The dual in the crown
Mon Aug 29 2005, 11:46
A COUPLE OF FOLK from Intel described a design and architecture for "remoting" PC games using Intel dual core chips.

Obviously, we deprecate remote being turned into a verb - but maybe remoted is better than being "home aloned", which is the position many game players find themselves in.

Peter Tong and Sharad Garg said the session described how PC games "can be remoted" to a TV anywhere in the home without needing to modify the original game.

In the digital home of the future, you can play PC games at any TV in your house - in the den, in the kitchen, and in the bedroom, provided you have that many rooms in your home, that is. You will also need electricity.

Intel estimateth that there are 300 million gamers worldwide, and the industry is worth $31 billion - a sum which includes all revenues from handhelds and hardware.

Remote gaming (RG) requirements include an Intel dual core processor system, Windows XP or Windows Vista and an RG host software stack for the host. The RG console needs USB, a network port, a CD/DVD player, and an RG compatible client software stack.

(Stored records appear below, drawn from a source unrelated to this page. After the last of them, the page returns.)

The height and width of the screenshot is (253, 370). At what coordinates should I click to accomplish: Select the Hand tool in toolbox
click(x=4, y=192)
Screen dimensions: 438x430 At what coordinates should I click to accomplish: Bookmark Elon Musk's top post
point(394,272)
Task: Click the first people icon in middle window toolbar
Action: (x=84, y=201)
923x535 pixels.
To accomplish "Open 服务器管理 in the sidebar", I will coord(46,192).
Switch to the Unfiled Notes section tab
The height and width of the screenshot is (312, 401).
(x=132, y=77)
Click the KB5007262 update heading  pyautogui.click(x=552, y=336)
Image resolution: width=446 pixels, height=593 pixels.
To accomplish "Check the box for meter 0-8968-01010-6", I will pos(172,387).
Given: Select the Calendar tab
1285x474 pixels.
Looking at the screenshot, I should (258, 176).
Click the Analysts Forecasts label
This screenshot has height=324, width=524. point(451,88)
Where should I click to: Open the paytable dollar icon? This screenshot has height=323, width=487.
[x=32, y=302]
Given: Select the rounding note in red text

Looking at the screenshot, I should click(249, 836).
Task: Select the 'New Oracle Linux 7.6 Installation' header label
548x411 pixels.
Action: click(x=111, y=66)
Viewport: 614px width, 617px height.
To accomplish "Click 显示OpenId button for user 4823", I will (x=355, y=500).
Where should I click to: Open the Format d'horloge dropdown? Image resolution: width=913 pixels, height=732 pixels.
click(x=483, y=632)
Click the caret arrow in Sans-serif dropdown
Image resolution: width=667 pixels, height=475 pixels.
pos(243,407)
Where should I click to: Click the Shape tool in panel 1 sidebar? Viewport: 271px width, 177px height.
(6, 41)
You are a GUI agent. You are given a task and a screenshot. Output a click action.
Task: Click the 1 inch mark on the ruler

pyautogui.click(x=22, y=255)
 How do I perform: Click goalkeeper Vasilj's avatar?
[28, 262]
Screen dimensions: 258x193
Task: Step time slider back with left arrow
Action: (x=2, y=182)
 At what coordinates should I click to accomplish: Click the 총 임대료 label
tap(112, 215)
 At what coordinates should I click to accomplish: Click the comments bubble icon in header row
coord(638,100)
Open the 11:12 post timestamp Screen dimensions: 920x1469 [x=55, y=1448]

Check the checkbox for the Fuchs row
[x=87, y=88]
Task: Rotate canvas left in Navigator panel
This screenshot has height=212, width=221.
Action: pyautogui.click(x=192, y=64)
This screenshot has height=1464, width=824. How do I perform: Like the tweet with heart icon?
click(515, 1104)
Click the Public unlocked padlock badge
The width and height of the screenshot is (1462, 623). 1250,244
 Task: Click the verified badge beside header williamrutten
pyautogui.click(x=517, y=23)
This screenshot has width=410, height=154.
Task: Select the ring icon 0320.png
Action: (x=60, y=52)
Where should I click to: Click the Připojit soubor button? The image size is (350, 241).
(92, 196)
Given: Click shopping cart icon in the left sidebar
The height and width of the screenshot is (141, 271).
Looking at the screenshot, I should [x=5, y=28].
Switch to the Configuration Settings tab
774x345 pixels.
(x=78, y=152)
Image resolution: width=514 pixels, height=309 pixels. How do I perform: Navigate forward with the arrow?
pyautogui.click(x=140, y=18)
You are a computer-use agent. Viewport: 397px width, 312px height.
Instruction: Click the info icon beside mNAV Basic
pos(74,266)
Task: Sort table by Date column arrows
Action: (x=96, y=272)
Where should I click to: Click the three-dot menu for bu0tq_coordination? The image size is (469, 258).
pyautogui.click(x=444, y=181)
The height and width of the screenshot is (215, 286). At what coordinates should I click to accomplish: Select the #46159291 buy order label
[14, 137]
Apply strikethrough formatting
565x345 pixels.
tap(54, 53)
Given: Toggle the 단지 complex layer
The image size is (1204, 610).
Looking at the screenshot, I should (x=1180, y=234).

The idea is to capture and encode the game's graphics and sound content on the host, and send them to an RG console device, using frame buffer capturing, MPEG2 encoding, and sizing the audio video streams for bandwidth and clients.

The RG game will use the dual core CPU for scene generation, capture, and encoding. Naturally you'll be using an optimised Intel graphics chipset.

So far, Intel has got this far with this cunning scheme.

It has already completed MPEG2 codecs, remote USB, can deliver at 30 frames per second, and has an alpha reference design kit, and a PC hardware bundle.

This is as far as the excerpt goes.